* _Text segment_:
++++++
3

We have a setup as follow on Azure

The problem we have been encountering is that AG is reporting 502 errors on IP1 randomly. In a day it could get about 20 502 errors on some random files. However, these files on IP1's IIS log also shows success in returning data.

IP2 doesn't have this issue at all.

We've tried to cross check the date/time from AG hitting 502 and comparing to IP1's IIS log to find the corresponding request but could not find any. Assumption here is that if the request reached IP1 it would have created an entry in IIS log.

Because the 502 errors are random, and reported only by AG we are not able to lock down the root cause.

Anyone have encountered such issue before or know how to troubleshoot such issue?

Nancy
  • 26,865
  • 3
  • 18
  • 34
K.K
  • 51
  • 1
  • 2
  • 1
    Did you went through all of these troubleshooting steps?: https://learn.microsoft.com/en-us/azure/application-gateway/application-gateway-troubleshooting-502 – hujtomi Nov 22 '18 at 22:31
  • Yes, we did and even contacted Microsoft Azure helpdesk. They just mentioned they did a trace and that AG received an ACK from CD1 but timeout after 2 minute which returned the 502 error. We tried to look into the IIS log of CD1 during the said date/time mentioned but couldn't find any such request. There were many other request for the said file but all returned normally. – K.K Nov 23 '18 at 02:02
  • Hey, you guys solved this? We are also facing the exact same issue – Lingaraju E V Jan 07 '19 at 12:36
  • 1
    I believe my team just resolved this. We were running node.js/hapi and if you wireshark the the activity between the web application gateway and the server you'll probably see ACK/RST calls that cause the route to fail and the 502 to occur. We resolved this by adding server.listener.keepAliveTimeout = 120e3; The keepAliveTimeout on your http service (apache,node/express/hapi, nginx) will kill the connection if the client (gateway) does not complete the request within 5 seconds. It took 4 days with MS to fix. Hope it helps you all. – JamesMurray Mar 08 '19 at 22:34
  • Yes we managed to resolve this. It was attributed to a config file error. We corrected the error and the errors went away for us. – K.K May 16 '19 at 10:37

1 Answers1

0

you can try these out :

I understand that the backend Win VM's are running IIS and they are being load balanced by the Application Gateway. Random 502,

  1. Check the HTTP timeout value; ask the helpdesk team to check how long the request takes to be processed and sometimes if the processing time is > than set HTTP time out. Random 502 is experienced.
++++++
* _Source data_:
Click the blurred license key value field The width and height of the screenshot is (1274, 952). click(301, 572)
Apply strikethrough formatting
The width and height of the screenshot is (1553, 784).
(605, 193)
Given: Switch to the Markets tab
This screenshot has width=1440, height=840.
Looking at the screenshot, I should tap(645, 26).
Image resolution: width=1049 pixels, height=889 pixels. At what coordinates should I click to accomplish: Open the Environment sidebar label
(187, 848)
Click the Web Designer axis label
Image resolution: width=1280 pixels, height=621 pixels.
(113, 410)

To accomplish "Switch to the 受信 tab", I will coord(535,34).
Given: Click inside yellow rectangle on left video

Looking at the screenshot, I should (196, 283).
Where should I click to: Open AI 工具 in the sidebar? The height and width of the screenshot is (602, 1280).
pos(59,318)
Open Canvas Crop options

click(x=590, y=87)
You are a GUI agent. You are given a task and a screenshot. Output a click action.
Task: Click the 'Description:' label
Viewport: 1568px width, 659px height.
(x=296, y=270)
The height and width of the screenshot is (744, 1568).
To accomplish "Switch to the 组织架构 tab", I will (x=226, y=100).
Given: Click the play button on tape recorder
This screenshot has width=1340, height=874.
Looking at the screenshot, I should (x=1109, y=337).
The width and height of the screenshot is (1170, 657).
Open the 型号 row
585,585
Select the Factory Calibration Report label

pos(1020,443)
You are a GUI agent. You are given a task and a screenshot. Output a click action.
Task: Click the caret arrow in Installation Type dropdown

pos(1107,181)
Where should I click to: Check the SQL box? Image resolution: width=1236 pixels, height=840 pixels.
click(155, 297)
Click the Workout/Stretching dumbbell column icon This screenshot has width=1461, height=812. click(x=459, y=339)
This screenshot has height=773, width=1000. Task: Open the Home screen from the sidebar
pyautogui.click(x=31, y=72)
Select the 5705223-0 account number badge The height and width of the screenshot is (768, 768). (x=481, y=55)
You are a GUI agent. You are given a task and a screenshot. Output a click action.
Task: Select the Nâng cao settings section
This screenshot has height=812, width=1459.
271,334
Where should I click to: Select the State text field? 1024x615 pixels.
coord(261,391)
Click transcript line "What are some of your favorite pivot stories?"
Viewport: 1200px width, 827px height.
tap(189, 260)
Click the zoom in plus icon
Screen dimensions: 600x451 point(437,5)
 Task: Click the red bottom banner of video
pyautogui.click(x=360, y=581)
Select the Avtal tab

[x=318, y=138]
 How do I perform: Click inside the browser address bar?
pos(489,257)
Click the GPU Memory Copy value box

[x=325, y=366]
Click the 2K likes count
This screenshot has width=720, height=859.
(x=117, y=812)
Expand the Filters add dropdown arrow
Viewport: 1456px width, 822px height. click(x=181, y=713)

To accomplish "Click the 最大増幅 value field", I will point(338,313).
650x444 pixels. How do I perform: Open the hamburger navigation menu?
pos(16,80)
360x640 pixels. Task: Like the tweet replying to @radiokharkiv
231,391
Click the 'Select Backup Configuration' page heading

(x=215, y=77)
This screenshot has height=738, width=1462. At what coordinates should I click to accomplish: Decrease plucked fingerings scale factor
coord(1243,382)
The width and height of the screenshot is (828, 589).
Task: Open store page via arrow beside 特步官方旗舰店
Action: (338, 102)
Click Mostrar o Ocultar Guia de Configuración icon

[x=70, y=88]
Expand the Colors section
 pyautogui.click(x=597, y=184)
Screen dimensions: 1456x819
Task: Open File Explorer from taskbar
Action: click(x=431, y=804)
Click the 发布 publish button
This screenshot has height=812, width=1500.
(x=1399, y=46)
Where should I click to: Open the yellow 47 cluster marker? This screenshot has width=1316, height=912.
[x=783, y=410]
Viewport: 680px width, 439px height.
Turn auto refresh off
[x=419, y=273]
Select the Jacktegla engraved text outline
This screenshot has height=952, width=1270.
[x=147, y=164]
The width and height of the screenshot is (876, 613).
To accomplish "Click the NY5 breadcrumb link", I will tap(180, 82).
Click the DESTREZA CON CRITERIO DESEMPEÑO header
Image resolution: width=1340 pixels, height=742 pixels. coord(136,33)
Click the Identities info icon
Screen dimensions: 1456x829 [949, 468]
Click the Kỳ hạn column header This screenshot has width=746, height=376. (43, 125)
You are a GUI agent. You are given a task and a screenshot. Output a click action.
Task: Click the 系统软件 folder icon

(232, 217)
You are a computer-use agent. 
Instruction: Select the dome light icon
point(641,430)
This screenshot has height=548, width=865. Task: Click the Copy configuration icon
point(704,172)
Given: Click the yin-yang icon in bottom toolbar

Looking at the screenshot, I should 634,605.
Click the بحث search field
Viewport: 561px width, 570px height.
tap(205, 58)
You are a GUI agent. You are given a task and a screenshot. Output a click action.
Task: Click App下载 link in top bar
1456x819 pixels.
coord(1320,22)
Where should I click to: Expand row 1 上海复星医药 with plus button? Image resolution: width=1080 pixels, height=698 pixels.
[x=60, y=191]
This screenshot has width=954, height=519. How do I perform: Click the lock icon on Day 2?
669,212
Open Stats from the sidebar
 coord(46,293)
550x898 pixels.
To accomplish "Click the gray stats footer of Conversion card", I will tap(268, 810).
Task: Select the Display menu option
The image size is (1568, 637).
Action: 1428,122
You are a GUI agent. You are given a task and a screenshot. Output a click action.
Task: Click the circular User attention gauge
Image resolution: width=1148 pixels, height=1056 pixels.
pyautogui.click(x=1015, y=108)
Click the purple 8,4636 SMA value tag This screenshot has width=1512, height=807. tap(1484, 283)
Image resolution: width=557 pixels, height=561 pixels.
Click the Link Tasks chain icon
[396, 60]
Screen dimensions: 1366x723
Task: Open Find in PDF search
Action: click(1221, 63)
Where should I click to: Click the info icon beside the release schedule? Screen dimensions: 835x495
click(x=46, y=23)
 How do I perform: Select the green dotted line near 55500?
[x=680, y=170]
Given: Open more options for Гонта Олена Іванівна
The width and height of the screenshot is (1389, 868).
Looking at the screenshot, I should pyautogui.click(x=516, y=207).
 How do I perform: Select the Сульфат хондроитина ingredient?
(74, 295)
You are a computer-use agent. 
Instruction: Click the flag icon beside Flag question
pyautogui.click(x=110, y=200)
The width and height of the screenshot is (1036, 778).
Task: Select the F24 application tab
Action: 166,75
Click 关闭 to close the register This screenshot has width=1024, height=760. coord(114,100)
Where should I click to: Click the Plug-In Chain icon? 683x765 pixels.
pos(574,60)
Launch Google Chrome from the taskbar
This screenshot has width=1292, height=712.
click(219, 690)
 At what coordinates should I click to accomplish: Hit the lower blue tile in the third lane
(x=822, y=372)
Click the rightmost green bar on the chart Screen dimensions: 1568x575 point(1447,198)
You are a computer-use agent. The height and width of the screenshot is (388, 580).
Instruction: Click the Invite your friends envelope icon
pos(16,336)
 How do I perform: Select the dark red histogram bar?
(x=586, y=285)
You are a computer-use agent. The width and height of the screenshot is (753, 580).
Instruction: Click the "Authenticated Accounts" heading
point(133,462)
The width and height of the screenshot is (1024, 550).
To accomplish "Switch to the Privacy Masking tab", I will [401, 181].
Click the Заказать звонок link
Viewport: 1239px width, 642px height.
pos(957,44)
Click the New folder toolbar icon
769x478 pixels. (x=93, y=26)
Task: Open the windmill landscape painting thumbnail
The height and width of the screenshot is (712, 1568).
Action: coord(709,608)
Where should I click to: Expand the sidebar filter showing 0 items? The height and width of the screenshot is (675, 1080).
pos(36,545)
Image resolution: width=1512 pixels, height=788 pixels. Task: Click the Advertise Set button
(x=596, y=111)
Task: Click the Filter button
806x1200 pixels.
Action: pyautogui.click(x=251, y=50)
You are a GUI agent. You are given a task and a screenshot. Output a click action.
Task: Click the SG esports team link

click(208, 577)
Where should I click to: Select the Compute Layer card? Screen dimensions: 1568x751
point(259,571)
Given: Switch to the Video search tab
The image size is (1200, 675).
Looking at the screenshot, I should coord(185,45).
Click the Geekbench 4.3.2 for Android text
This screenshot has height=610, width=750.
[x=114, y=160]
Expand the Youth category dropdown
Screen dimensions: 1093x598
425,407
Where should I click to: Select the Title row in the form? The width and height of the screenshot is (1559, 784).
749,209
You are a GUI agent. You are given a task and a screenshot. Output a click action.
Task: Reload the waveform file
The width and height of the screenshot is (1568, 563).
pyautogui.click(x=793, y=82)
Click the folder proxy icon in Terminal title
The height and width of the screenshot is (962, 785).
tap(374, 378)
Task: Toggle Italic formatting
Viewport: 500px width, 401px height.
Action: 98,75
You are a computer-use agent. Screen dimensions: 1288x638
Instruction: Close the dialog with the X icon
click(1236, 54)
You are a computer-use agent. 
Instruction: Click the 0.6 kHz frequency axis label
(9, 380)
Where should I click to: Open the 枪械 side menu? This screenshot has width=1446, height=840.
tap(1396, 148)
++++++
* _Problem set_:
1) Duplicate the rows starting at the line that contains "Click the Geekbench 4.3.2 for Android text" and ending at the last row.
2) Pick up the thread about random 502 errors from the Azure Application Gateway and continue it from where it stops.

* _Responses for each task_:
1)
Click the Geekbench 4.3.2 for Android text
This screenshot has height=610, width=750.
[x=114, y=160]
Expand the Youth category dropdown
Screen dimensions: 1093x598
425,407
Where should I click to: Select the Title row in the form? The width and height of the screenshot is (1559, 784).
749,209
You are a GUI agent. You are given a task and a screenshot. Output a click action.
Task: Reload the waveform file
The width and height of the screenshot is (1568, 563).
pyautogui.click(x=793, y=82)
Click the folder proxy icon in Terminal title
The height and width of the screenshot is (962, 785).
tap(374, 378)
Task: Toggle Italic formatting
Viewport: 500px width, 401px height.
Action: 98,75
You are a computer-use agent. Screen dimensions: 1288x638
Instruction: Close the dialog with the X icon
click(1236, 54)
You are a computer-use agent. 
Instruction: Click the 0.6 kHz frequency axis label
(9, 380)
Where should I click to: Open the 枪械 side menu? This screenshot has width=1446, height=840.
tap(1396, 148)

2)
  2. Check backend health at the time of the issue; If shows unhealthy - check the corresponding reason

  3. Check the failed request count for the Application gateway backend pool during the time of the issue

  4. Check usage, maybe the CPU might be shooting upwards of 90% - possible

  5. Furthermore, you can check the IIS logs for HTTP error logs to check if the IIS is giving the error code 502.

  6. If you have WAF enabled, ask the respective team to check the file size limit for upload and download with WAF on

I strongly think its a timeout on the backend Http settings that's causing this as it's intermittent and IIS shows all 200-399 status codes. Try increasing the timeout and test them.

I hope this helps :)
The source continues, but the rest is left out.